# GIVEN PASSAGE
A new framework for improving standards in UK’s animal healthcare sector
Including a definition of what “Quality of Care” means for vets
CVS leaders today committed to five new values that will define its culture
CVS Group today adopted its Clinical Governance Framework, a system through which it will hold itself accountable for improving the quality of its services and cultivate a culture in which clinical care will continue to improve. Unlike previous veterinary approaches to clinical governance this framework focuses on creating the environment in which high standards of care can thrive.
It represents the first dedicated veterinary clinical governance framework for those involved in animal healthcare in the UK. Similar frameworks have been adopted in human healthcare, including by the NHS, but a different approach has been required for the veterinary profession.
The components of the CVS Clinical Governance Framework available here are:
- A definition of what is meant by the term “Quality of Care” within animal healthcare in a way that can be individualised to every situation.
- A description of the six pillars that represent the organisation’s clinical priorities namely Clinical Effectiveness; Research and Development; Ethical Integrity and Sustainability; Information Sharing and Collaboration; Education and Training; Quality Improvement and Patient Safety
- The five values central to a culture of clinical improvement that CVS colleagues will aspire to namely: a just culture, accountability; inclusive leadership; teamwork; and systems thinking.
The framework was presented today (3rd Nov) to CVS practice leaders at the company’s annual conference and they have decided to adopt the five values as the company’s new values.
Paul Higgs, Chief Veterinary Officer at CVS Group, said: “We hope that this framework is useful for everybody in our profession. Understanding the real benefits of a fantastic clinical governance framework and the psychological safety culture that must underpin it can have hugely positive impact on the wellbeing of our profession, our clients and our patients. It provides a safe way for us to understand our current working practices and identify change where needed.

# EXTRACTED DATA
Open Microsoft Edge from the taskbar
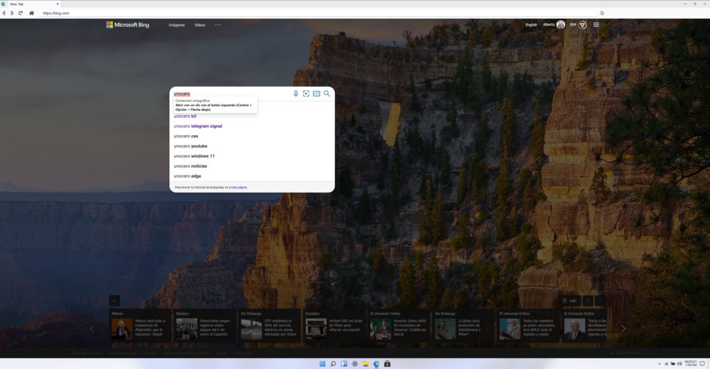Image resolution: width=710 pixels, height=369 pixels. (376, 363)
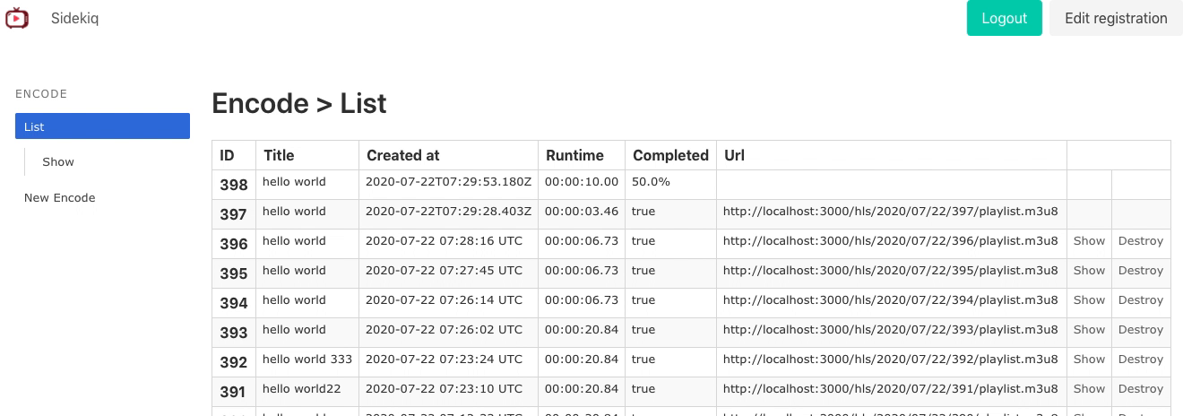
Task: Click Show link for encode 391
Action: click(x=1089, y=388)
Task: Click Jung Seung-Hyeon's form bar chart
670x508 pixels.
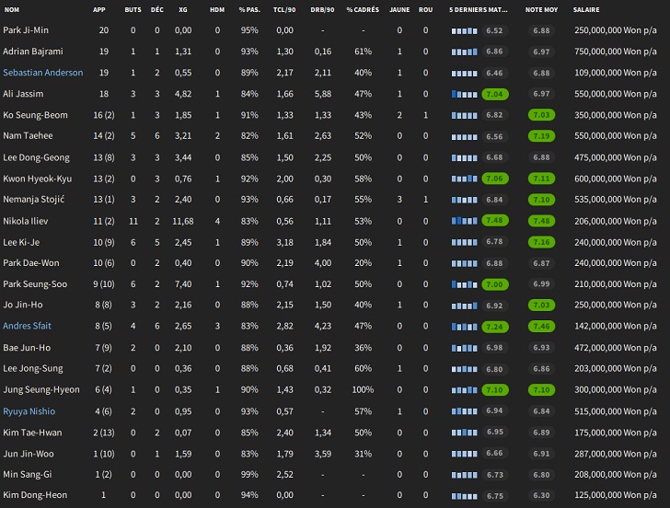Action: (x=465, y=390)
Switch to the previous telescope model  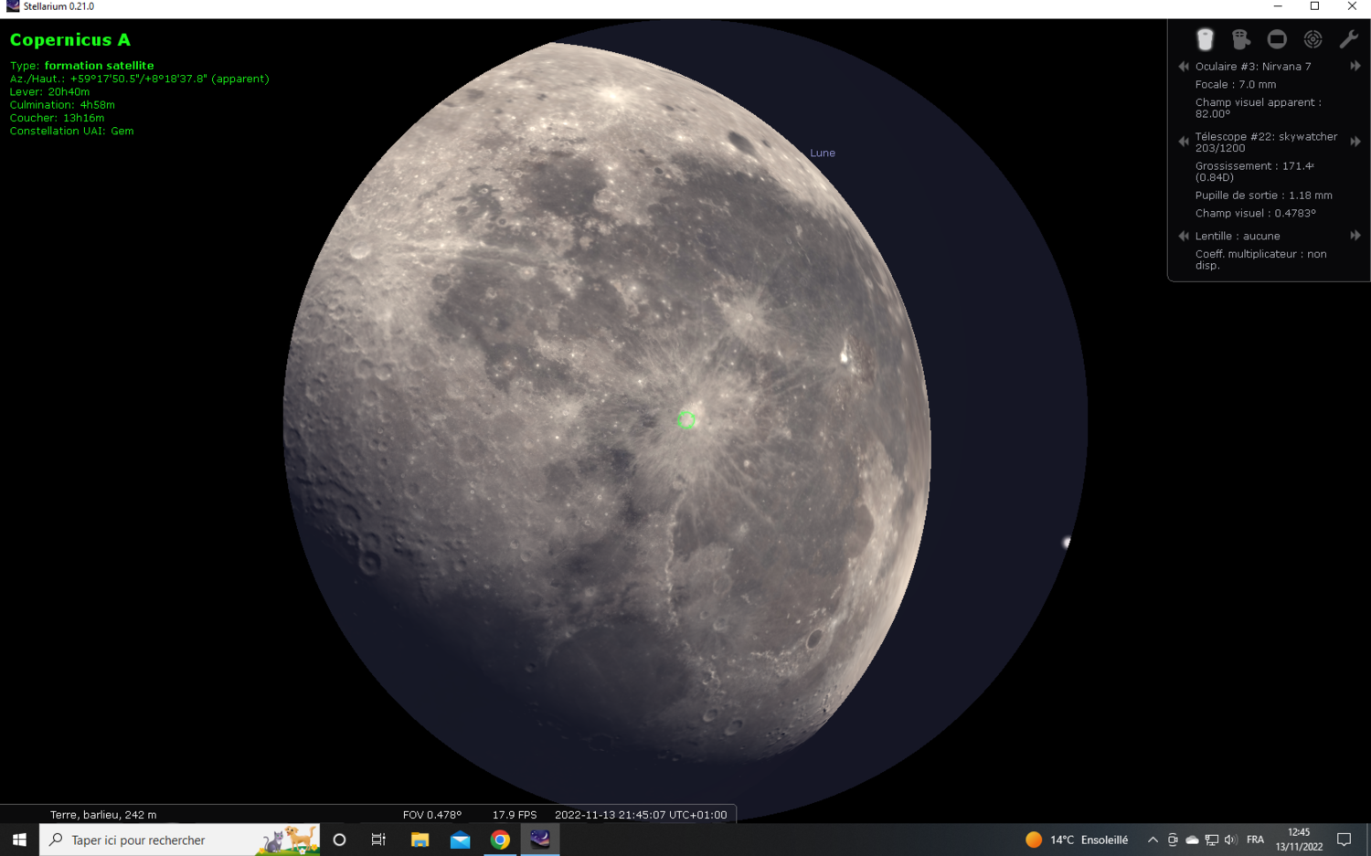1183,142
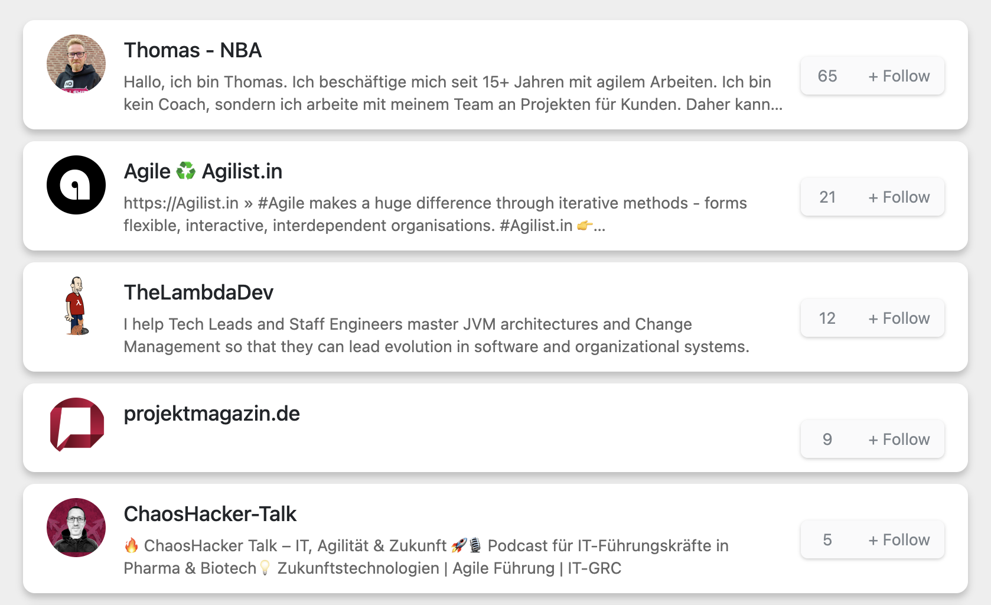Follow Thomas - NBA

coord(898,76)
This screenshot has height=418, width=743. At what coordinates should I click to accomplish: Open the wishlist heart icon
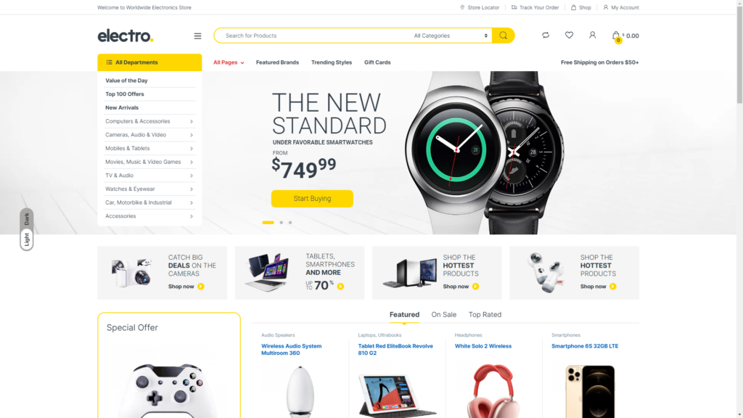[x=569, y=35]
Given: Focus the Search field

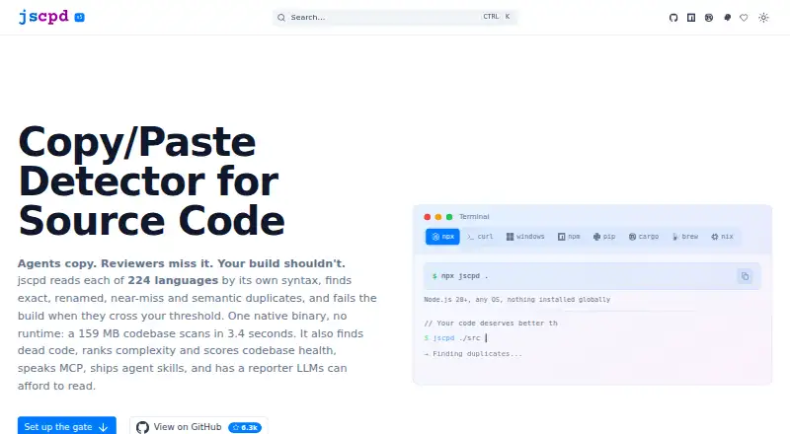Looking at the screenshot, I should tap(394, 17).
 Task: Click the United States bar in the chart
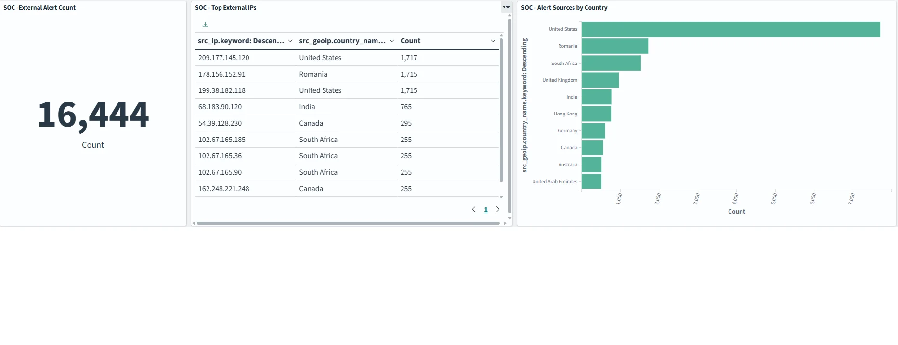[x=730, y=29]
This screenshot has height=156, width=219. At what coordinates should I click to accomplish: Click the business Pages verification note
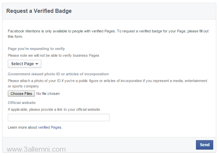[54, 55]
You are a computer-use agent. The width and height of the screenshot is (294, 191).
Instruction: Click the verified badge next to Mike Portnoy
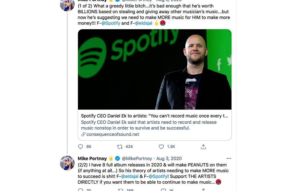click(117, 158)
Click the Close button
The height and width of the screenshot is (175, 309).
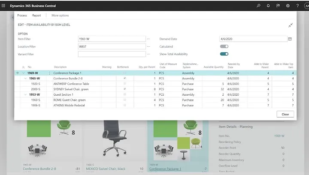(285, 114)
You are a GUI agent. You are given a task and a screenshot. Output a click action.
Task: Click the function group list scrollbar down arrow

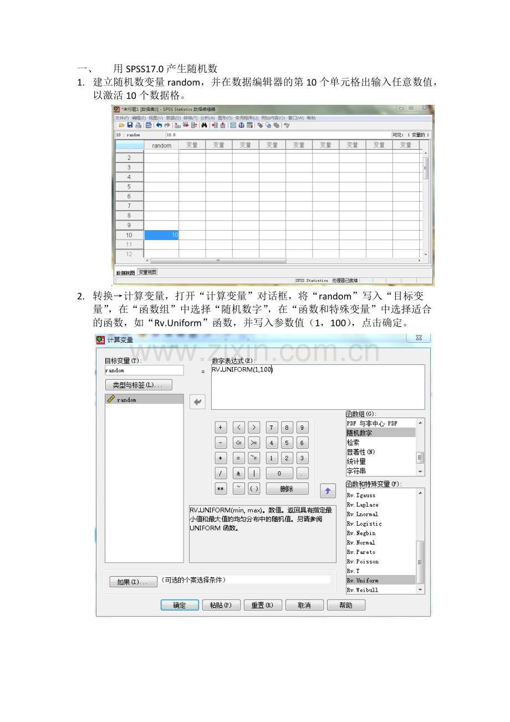[x=421, y=471]
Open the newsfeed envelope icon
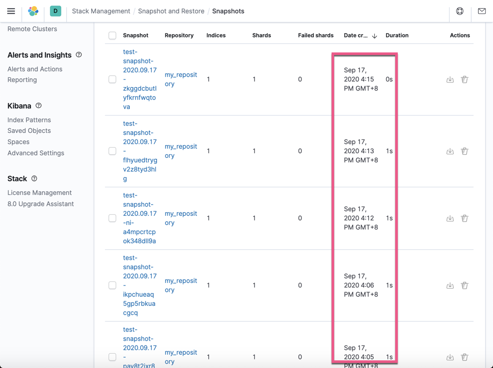The width and height of the screenshot is (493, 368). tap(481, 11)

# EXERCISE 1
Condense the paragraph of the CVS Clinical Governance Framework passage that begins "CVS Group today adopted its Clinical Governance Framework" into no more than two sentences, keeping its main facts.
# EXERCISE 2
Pick up the CVS Clinical Governance Framework passage after its final sentence and carry it on.

# RESPONSE 1
CVS Group has adopted a Clinical Governance Framework that holds it accountable for improving the quality of its services and fosters a culture of continually improving clinical care. Unlike earlier veterinary approaches to clinical governance, it focuses on creating an environment where high standards of care can thrive.

# RESPONSE 2
“Defining “quality of care” is essential for us to understand what we are trying to achieve with that change. To cultivate the right environment we must also commit to behaviours that engage inclusively, challenge fairly and encourage sustainable accountability.”
The Clinical Governance Framework will act as a guiding light to CVS clinicians as they give the best possible care to animals.
It is the outcome of 12 months work involving subject matter experts from across CVS.
The company will be rolling out learning materials on its Knowledge Hub learning platform that will support a network of Clinical Improvement Advocates who will work with the clinicians providing care in CVS’ circa 500 practices.
A governance structure will ensure that the company delivers on its six pillar priorities including:
- An Integrated Care Council – responsible for the review and oversight of the clinical governance framework.
- Clinical Advisory Committees involved frontline staff in the company’s main areas of activity that will evaluate new and existing knowledge, identify education and training needs; and ensure standards take into account clinical and ethical considerations.
Altogether 150 colleagues are already involved in that structure.